The resulting Westendorp Report described a consensus on the nature of the problems facing Europe, but a thorough lack of consensus on the solutions. The Report’s list of problems is very similar to those tackled by the Constitution, and the disagreements are almost identical to the ones that made negotiation of the Constitution so difficult.

The history of the EU’s efforts to adopt the necessary enlargement-linked institutional reforms has been told elsewhere.1 Here it is enough to note that the EU made two tries before the Constitution. It failed with the Amsterdam Treaty and recognised this by specifying the so-called Amsterdam Leftovers – i.e. the issues that had to be solved before enlargement (Council voting and Commission composition). It tried and failed in the Nice Treaty, but EU leaders could not recognise their failure explicitly. As part of the final political bargain, EU leaders had to solemnly proclaim that the Nice Treaty reforms did solve the enlargement-linked institutional problems so enlargement could proceed. EU leaders at the time, Blair, Chirac, Schroeder, Amato, Kok, Anzar and others promised their parliaments and citizens that the Nice Treaty was good enough.

The Nice reforms were done in a rush, and during the course of 2001, it became clear the reforms were bungled. Instead of allowing the EU to maintain its ability to act effectively and legitimately, the new voting rules actually made things worse.2 EU leaders faced a dilemma. Politically, they could not confess that they had blundered – the small member states were selling the Nice Treaty (which cut small members’ power) to their national audiences as a sacrifice necessary to permit enlargement. But the leaders knew that they still had to prepare the EU’s institutions.

A new tactic was needed. In my reading of history, it came in the form of the Laeken Declaration and the European Convention. Shunning the usual procedure for negotiating a treaty, EU leaders unanimously adopted a list of 56 questions that included the enlargement-linked reforms that were supposed to have been dealt with in the Nice Treaty. Question 41 (my count) is how can we "improve the efficiency of decision-making and the workings of the institutions in a Union?" This implicitly admits that Nice failed since that was the Nice Treaty’s main goal. The Convention was set to ponder the list of questions.

EU leaders never explicitly asked for a Constitution

While the search for acceptable enlargement-linked reforms had been going on since 1994, EU leaders never mentioned the need for a big-c constitution. How do we know this? National leaders guide the EU’s moves with unanimously-agreed statements called the “Presidency Conclusions.” The C-word entered none of the Conclusions before the Laeken Declaration for the very simple reason that there was never unanimous agreement that a big-c constitution was needed.

This lack of explicitness is very strange for a major step in European integration. When EU leaders decided to complete the Internal Market they asked the Commission to draw up a plan and then unanimously and explicitly called for completion of the Internal Market. When they wanted a single currency, they explicitly embraced the goal and told the European Commission to come up with a plan that led to the Maastricht Treaty.

——

## PROMPT A
Shorten the paragraph in the EU reform excerpt that begins with "The Nice reforms were done in a rush" while keeping its main facts.

## TASK INPUTS
——

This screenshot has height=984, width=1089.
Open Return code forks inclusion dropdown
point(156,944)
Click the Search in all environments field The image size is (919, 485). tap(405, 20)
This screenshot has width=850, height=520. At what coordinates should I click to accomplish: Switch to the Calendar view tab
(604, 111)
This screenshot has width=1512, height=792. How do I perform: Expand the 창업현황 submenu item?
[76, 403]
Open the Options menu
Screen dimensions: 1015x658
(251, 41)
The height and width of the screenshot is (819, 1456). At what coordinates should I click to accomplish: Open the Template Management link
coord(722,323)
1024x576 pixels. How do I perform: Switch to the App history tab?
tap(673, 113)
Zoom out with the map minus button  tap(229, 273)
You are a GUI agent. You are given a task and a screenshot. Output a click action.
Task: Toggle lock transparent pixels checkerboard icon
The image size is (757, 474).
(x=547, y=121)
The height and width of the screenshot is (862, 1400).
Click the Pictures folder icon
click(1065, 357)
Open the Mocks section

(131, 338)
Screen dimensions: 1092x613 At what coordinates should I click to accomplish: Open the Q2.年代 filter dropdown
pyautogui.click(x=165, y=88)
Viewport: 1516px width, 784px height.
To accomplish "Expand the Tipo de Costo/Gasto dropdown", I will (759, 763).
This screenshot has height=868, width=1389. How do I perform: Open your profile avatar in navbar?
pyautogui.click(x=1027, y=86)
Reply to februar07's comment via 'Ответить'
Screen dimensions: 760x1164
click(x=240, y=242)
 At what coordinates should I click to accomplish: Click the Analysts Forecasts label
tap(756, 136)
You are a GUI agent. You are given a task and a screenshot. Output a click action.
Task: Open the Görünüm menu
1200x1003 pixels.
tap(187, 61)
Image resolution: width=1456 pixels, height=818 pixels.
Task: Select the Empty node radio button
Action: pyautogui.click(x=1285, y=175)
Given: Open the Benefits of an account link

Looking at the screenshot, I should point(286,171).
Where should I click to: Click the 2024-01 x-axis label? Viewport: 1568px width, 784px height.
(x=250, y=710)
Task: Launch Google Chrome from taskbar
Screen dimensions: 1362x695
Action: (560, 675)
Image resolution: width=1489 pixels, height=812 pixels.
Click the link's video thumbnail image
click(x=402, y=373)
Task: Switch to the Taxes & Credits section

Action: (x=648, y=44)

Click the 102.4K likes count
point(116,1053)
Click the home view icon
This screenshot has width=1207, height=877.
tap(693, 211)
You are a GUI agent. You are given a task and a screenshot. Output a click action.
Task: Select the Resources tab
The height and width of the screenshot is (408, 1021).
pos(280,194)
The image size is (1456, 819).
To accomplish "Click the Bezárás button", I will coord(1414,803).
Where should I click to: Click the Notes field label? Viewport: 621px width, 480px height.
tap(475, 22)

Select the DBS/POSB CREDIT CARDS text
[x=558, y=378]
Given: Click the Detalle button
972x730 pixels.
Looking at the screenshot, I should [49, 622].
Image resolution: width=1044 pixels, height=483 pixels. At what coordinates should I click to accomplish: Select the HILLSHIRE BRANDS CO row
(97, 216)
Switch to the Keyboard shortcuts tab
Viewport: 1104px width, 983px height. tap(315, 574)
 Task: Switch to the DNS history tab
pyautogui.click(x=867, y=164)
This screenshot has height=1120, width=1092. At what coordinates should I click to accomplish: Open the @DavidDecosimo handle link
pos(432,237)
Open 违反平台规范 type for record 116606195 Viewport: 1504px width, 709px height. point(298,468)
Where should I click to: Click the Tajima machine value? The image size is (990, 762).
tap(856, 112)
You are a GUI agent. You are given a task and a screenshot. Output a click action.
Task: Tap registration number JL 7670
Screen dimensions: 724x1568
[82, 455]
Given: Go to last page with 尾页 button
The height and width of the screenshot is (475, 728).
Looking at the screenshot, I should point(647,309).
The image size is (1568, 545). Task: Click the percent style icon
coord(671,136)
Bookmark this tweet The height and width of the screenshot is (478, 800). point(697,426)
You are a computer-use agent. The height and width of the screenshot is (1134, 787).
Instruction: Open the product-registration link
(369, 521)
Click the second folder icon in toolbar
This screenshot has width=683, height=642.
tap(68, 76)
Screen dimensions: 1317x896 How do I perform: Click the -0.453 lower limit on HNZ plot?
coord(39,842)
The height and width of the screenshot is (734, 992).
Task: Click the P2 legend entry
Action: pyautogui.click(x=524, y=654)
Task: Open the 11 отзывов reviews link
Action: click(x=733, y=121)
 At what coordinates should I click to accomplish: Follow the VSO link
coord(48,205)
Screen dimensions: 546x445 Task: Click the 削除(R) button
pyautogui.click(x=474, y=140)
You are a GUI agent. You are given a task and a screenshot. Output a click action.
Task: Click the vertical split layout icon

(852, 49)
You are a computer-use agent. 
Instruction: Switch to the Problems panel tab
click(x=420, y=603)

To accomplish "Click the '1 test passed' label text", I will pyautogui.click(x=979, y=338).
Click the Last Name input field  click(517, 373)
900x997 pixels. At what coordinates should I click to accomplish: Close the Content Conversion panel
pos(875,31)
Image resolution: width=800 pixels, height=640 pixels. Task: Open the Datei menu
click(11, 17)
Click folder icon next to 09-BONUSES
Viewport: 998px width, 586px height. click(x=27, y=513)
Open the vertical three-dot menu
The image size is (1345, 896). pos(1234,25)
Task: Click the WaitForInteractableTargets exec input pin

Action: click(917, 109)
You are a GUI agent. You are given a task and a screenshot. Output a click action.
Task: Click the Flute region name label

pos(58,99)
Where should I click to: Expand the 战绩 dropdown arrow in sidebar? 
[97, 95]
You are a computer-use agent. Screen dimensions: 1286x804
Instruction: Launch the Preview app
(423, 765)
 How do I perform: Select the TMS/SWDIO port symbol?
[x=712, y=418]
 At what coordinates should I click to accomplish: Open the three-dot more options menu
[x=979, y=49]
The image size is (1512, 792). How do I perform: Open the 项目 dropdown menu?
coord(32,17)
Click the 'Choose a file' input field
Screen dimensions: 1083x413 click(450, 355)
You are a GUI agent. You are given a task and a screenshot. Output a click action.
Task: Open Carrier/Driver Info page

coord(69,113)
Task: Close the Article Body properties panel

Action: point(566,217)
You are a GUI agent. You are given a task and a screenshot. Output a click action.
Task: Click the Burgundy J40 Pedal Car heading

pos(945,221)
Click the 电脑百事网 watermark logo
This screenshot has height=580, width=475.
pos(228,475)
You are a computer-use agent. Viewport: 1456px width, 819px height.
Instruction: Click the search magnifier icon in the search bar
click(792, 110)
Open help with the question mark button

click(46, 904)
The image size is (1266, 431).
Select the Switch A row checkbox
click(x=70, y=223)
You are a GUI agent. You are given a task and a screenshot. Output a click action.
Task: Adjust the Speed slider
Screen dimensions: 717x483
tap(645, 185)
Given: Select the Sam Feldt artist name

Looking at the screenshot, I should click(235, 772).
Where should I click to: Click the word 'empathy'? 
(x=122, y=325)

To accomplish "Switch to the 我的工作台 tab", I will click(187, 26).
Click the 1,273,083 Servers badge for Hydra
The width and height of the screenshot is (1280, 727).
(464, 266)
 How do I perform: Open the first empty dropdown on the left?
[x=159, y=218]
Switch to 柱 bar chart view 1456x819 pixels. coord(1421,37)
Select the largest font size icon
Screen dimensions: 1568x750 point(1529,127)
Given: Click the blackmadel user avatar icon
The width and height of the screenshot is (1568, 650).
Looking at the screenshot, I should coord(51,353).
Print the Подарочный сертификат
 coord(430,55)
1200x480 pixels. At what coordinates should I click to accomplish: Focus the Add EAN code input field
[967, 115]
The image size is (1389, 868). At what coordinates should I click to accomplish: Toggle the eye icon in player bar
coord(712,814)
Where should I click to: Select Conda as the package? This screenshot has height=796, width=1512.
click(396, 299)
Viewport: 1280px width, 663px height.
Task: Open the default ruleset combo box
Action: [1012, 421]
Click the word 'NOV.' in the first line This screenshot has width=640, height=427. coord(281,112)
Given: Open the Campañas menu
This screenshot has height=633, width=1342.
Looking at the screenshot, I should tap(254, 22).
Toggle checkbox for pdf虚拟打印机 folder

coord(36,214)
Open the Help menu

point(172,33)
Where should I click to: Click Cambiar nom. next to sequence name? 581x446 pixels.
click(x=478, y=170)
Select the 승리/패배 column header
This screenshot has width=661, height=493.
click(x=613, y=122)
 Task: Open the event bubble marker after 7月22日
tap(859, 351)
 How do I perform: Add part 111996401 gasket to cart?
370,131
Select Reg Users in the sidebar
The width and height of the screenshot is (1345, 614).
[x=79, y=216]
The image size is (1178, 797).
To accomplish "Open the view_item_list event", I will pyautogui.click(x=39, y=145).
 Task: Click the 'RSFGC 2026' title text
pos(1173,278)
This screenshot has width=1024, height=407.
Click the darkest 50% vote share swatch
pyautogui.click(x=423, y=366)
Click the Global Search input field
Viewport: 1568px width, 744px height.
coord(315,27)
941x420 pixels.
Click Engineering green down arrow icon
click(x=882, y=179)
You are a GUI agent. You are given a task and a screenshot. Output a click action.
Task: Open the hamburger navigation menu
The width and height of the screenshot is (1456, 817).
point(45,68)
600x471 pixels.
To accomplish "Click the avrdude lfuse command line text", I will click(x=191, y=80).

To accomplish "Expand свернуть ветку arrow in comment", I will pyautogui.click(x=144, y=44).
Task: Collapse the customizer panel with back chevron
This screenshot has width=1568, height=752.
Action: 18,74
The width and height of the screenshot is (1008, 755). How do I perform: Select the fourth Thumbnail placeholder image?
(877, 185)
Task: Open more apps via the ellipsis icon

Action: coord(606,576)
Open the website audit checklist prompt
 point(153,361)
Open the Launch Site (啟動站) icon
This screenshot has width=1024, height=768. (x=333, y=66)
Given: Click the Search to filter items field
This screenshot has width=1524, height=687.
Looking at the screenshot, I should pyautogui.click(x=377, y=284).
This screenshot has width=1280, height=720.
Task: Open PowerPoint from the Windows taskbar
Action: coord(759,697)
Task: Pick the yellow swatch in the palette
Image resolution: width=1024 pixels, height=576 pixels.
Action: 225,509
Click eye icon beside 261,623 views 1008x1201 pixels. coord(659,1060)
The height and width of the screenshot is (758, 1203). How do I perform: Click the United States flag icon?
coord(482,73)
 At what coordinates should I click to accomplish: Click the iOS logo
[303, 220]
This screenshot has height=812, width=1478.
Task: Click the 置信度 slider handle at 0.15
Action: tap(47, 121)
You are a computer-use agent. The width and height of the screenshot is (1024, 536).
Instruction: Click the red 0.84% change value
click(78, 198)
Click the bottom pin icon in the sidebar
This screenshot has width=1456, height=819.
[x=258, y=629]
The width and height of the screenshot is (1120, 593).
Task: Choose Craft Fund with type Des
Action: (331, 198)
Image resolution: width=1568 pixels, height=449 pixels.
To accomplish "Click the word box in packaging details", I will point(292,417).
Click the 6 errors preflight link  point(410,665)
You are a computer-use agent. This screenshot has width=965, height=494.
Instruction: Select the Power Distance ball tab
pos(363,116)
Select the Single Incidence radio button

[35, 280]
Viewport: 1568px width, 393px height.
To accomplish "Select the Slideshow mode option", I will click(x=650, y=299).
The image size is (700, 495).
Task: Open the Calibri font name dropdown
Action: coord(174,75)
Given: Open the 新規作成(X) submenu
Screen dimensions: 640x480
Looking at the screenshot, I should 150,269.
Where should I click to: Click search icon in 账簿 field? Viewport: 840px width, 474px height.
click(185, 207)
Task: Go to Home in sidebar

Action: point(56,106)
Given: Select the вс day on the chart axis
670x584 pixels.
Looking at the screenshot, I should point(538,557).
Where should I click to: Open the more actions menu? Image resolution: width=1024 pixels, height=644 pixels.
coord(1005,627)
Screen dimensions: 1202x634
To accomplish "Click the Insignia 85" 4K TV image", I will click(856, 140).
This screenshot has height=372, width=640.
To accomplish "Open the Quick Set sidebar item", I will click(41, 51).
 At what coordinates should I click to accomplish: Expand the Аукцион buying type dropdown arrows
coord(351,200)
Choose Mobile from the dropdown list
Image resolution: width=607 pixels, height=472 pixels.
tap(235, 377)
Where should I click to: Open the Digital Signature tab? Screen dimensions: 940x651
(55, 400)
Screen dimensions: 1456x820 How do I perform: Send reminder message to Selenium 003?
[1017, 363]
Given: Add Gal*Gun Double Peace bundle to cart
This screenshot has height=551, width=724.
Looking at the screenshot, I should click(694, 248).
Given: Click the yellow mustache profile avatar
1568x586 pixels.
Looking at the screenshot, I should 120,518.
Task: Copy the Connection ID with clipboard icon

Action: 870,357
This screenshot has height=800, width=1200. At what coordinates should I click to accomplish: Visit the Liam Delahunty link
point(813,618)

——

## PROMPT B
In the records, lay out the lines from the one with "will pyautogui.click(x=144, y=44)." up to and including the one with "Action: coord(606,576)" as a Markdown table with the columns Row and Line. Number the rows and leave out blank lines.

## EXPECTED OUTPUT A
The Nice reforms were rushed, and during 2001 it became clear they had been bungled. Instead of keeping the EU able to act effectively and legitimately, the new voting rules made things worse. EU leaders could not admit the blunder, because small member states were presenting the Nice Treaty, which cut their power, to voters at home as a sacrifice needed for enlargement. Yet the leaders knew the EU's institutions still had to be prepared.

## EXPECTED OUTPUT B
| Row | Line |
|---|---|
| 1 | To accomplish "Expand свернуть ветку arrow in comment", I will pyautogui.click(x=144, y=44). |
| 2 | Task: Collapse the customizer panel with back chevron |
| 3 | This screenshot has width=1568, height=752. |
| 4 | Action: 18,74 |
| 5 | The width and height of the screenshot is (1008, 755). How do I perform: Select the fourth Thumbnail placeholder image? |
| 6 | (877, 185) |
| 7 | Task: Open more apps via the ellipsis icon |
| 8 | Action: coord(606,576) |